▶ [Information given]:
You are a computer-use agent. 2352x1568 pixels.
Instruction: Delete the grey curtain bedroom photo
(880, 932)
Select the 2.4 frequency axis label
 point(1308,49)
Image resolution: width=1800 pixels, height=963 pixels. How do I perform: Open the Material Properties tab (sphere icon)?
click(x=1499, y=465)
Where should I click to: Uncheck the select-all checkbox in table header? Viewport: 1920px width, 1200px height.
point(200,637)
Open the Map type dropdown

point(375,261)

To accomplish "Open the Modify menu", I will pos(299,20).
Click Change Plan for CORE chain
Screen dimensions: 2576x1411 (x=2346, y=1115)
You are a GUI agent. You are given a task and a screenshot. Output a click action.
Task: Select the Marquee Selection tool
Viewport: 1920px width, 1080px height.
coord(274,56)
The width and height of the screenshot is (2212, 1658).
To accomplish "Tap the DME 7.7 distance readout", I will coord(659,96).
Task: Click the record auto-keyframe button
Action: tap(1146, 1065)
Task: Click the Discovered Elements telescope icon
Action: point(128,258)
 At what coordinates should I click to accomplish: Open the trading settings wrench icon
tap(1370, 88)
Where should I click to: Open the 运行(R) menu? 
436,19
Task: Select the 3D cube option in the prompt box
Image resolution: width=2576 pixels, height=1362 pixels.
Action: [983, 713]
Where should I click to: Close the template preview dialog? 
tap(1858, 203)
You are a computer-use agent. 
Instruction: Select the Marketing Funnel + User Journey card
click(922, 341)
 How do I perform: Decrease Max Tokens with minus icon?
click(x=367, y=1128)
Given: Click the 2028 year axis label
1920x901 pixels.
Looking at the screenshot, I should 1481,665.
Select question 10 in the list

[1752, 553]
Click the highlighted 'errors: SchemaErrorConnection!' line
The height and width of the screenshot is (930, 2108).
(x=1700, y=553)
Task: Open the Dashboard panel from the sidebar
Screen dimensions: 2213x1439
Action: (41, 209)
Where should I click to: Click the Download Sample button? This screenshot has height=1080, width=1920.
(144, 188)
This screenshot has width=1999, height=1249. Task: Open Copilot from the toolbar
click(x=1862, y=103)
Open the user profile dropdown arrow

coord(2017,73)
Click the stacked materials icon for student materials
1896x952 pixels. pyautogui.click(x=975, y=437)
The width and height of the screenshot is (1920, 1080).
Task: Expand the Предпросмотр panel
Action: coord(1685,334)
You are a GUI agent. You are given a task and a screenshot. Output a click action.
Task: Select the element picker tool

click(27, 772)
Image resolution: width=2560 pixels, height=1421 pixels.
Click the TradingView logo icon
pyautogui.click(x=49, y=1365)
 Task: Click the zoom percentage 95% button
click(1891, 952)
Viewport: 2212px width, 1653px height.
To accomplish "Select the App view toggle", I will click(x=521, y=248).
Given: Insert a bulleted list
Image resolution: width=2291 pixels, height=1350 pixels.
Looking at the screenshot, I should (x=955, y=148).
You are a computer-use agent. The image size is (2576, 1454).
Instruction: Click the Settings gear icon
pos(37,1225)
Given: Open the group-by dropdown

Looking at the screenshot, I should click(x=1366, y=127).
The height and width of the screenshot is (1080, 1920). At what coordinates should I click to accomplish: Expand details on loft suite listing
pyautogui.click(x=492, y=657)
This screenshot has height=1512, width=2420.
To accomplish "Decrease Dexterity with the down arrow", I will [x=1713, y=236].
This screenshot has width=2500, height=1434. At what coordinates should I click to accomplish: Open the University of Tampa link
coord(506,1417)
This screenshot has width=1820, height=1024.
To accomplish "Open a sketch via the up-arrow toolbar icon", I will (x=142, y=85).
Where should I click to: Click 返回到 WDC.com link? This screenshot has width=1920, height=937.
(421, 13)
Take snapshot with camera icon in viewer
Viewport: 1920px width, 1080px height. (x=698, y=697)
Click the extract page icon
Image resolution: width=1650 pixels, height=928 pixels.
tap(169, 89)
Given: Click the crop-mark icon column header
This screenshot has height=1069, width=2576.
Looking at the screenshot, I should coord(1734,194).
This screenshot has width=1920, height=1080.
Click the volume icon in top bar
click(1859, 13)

▶ [Your objective]: Find each line holding the string "computer" in the listing above, then copy it.

▶ [Reply]:
You are a computer-use agent. 2352x1568 pixels.
You are a computer-use agent. 
You are a computer-use agent. The image size is (2576, 1454).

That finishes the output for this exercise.